- Work to do:
Continue the worked solution for the tangent to the curve x = sin 3t, y = cos 2t at t = π/4, starting after the step that finds the point of tangency.

Question

Find the equation of tangent to the curve x = sin 3t, y = cos 2t at t = π/4.

Answer

**step1 Calculate the Coordinates of the Point of Tangency**

To find the exact point on the curve where the tangent line touches, substitute the given value of 't' into the parametric equations for x and y. This will give us the (x, y) coordinates of the point.

$$x = \sin(3t)$$

$$y = \cos(2t)$$

Given: $$t = \frac{\pi}{4}$$. Substitute this value into the equations:

$$x = \sin\left(3 \times \frac{\pi}{4}\right) = \sin\left(\frac{3\pi}{4}\right)$$

$$y = \cos\left(2 \times \frac{\pi}{4}\right) = \cos\left(\frac{\pi}{2}\right)$$

Now, evaluate the sine and cosine values:

$$\sin\left(\frac{3\pi}{4}\right) = \frac{\sqrt{2}}{2}$$

$$\cos\left(\frac{\pi}{2}\right) = 0$$

So, the point of tangency is $$\left(\frac{\sqrt{2}}{2}, 0\right)$$.

- Stored data:
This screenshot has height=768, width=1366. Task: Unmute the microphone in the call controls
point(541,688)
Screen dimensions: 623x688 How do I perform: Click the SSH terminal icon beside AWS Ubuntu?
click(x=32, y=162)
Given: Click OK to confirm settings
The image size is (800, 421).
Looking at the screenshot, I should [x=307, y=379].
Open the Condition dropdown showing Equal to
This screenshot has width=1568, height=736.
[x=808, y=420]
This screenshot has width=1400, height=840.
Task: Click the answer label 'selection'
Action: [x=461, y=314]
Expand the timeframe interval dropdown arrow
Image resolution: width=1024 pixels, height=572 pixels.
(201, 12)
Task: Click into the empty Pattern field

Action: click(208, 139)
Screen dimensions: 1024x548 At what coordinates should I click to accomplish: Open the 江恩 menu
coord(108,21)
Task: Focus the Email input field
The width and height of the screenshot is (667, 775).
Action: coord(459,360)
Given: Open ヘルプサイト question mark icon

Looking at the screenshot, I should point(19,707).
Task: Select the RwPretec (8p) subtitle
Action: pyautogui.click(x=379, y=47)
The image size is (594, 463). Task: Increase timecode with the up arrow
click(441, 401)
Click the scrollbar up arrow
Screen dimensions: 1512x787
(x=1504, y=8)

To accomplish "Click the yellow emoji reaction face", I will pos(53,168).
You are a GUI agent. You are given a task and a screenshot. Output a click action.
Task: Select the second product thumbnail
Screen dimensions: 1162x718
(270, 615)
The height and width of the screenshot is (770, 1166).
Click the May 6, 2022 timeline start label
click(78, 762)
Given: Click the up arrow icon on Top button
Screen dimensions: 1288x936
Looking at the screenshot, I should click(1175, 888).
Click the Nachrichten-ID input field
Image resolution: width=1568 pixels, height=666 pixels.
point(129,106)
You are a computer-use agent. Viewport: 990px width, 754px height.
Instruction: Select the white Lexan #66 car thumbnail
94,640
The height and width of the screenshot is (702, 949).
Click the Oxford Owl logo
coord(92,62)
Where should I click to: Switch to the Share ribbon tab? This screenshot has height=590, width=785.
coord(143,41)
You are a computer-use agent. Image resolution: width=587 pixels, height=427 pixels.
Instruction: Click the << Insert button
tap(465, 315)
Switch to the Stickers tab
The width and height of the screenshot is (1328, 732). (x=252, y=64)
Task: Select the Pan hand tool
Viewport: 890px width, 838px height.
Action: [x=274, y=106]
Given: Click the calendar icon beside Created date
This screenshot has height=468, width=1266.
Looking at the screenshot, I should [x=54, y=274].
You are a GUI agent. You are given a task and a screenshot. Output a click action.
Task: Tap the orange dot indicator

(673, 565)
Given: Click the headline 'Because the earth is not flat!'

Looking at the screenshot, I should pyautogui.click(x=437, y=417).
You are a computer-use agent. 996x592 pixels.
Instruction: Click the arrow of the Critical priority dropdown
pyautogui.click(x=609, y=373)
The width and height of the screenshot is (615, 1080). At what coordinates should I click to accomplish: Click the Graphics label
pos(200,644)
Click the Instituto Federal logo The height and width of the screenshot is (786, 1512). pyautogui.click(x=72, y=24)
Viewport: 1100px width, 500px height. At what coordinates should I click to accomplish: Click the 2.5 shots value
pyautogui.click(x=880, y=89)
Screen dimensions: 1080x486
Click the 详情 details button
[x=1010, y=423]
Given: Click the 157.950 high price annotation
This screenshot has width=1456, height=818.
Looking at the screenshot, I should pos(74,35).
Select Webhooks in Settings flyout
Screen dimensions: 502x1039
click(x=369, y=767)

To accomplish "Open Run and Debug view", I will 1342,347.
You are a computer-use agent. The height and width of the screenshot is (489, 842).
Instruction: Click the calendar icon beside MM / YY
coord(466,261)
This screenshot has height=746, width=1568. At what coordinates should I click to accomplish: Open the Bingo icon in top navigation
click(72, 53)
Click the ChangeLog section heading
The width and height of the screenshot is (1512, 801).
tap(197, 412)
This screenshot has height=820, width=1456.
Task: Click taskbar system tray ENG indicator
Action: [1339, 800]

- Exercise answer:
**step2 Calculate the Derivatives of x and y with Respect to t**

To find the slope of the tangent line, we first need to calculate the rate of change of x and y with respect to the parameter 't'. This involves differentiating the given parametric equations.

$$\frac{dx}{dt} = \frac{d}{dt}(\sin(3t))$$

$$\frac{dy}{dt} = \frac{d}{dt}(\cos(2t))$$

Using the chain rule for differentiation:

$$\frac{dx}{dt} = \cos(3t) \times \frac{d}{dt}(3t) = 3\cos(3t)$$

$$\frac{dy}{dt} = -\sin(2t) \times \frac{d}{dt}(2t) = -2\sin(2t)$$

**step3 Calculate the Slope of the Tangent Line**

The slope of the tangent line (dy/dx) for parametric equations is found by dividing dy/dt by dx/dt. After obtaining the general expression for dy/dx, substitute the given value of 't' to find the specific slope at the point of tangency.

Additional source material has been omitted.